Comprehensive Analysis
The ETF offers a volatility profile consistent with its defensive mandate, highlighted by a 5-year beta of 0.66 and a 2-year beta of 0.33 (both materially below the broad equity market). Short-term price swings remain muted with an ATR of 0.73 (signaling low absolute daily volatility). Looking at risk-adjusted return, the 10-year Sharpe ratio matches the category average of 0.56. Over the most recent three years, however, the Sharpe slipped to 0.64 (worse than the category's 0.72), though the overall Sortino ratio stands at 1.70 (indicating that negative volatility has not entirely overwhelmed the upside for this kind of fund).
During severe stress windows, this fund has seen deep pullbacks, primarily driven by the asset class rather than structural flaws. The 10-year worst drawdown reached -18.7% (better than the category's -19.3% drop). More recently, the fund struggled during the 2022 rate shock, posting a 3-year drawdown of -13.2% (worse than the category's -11.8%). From a peer-relative standpoint, the 3-year Morningstar risk versus category is rated Above Avg. (meaning it takes more risk than the typical peer), and the 10-year risk versus category sits at High (well above the peer group norm).
Focusing on the sector-specific drivers, this utility fund carries the inherent concentration of a market-cap-weighted thematic ETF. The top-10 holdings consume roughly 59% of total assets (in line with typical expectations for the space). However, single-stock risk is noticeable, with the largest holding accounting for approximately 14% of the portfolio (higher than the ideal threshold for broad diversification). This concentration means one company's idiosyncratic issues can influence the fund's trajectory, though the broader sector drawdown history shows it generally behaves in line with utility peers rather than breaking down solely due to single-name exposure.

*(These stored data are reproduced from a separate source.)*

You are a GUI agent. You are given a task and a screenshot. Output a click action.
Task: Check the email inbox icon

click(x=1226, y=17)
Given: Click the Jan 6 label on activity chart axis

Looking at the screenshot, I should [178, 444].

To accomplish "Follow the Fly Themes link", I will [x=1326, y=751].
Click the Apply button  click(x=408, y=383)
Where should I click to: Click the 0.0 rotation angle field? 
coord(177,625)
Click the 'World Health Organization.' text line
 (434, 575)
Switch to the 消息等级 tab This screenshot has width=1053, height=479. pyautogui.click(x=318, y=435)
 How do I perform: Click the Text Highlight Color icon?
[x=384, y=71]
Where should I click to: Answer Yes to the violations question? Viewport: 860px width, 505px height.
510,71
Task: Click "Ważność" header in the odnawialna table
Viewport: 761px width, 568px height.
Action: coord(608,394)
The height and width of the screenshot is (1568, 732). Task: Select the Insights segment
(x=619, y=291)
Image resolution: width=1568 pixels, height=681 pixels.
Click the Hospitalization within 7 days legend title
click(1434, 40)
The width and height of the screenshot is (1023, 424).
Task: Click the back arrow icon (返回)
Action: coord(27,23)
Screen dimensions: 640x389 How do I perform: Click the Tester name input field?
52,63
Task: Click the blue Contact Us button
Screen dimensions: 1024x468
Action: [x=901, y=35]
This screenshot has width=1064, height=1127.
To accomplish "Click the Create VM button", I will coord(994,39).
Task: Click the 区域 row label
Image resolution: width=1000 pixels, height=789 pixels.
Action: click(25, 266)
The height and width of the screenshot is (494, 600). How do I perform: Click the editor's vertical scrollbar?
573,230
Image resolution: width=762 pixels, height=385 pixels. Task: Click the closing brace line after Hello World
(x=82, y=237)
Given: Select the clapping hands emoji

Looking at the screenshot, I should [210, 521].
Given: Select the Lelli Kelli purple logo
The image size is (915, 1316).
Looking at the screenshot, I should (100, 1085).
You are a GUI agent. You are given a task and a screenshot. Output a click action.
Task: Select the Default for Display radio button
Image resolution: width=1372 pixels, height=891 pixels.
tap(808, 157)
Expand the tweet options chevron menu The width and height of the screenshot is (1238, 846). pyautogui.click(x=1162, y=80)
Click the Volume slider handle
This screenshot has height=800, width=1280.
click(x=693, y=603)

The fund's main strength is its long-term performance resilience, delivering a 10-year alpha of 3.31 (better than the category's 2.30). Additionally, it serves as an effective portfolio diversifier, posting a 10-year R-squared of 24.16 (providing lower equity correlation than the category's 33.39). On the downside, recent metrics flag clear weaknesses: the 5-year Sharpe ratio of 0.46 (worse than the category's 0.49) and a 3-year upside capture of 74 (trailing the category's 75) indicate eroding efficiency. The single-name concentration above 10% makes this a portfolio slice, not a core holding. Overall, this ETF's risk profile looks mixed because it delivers the intended long-term defensive buffer but has recently taken on slightly higher-than-average volatility without adequately compensating investors.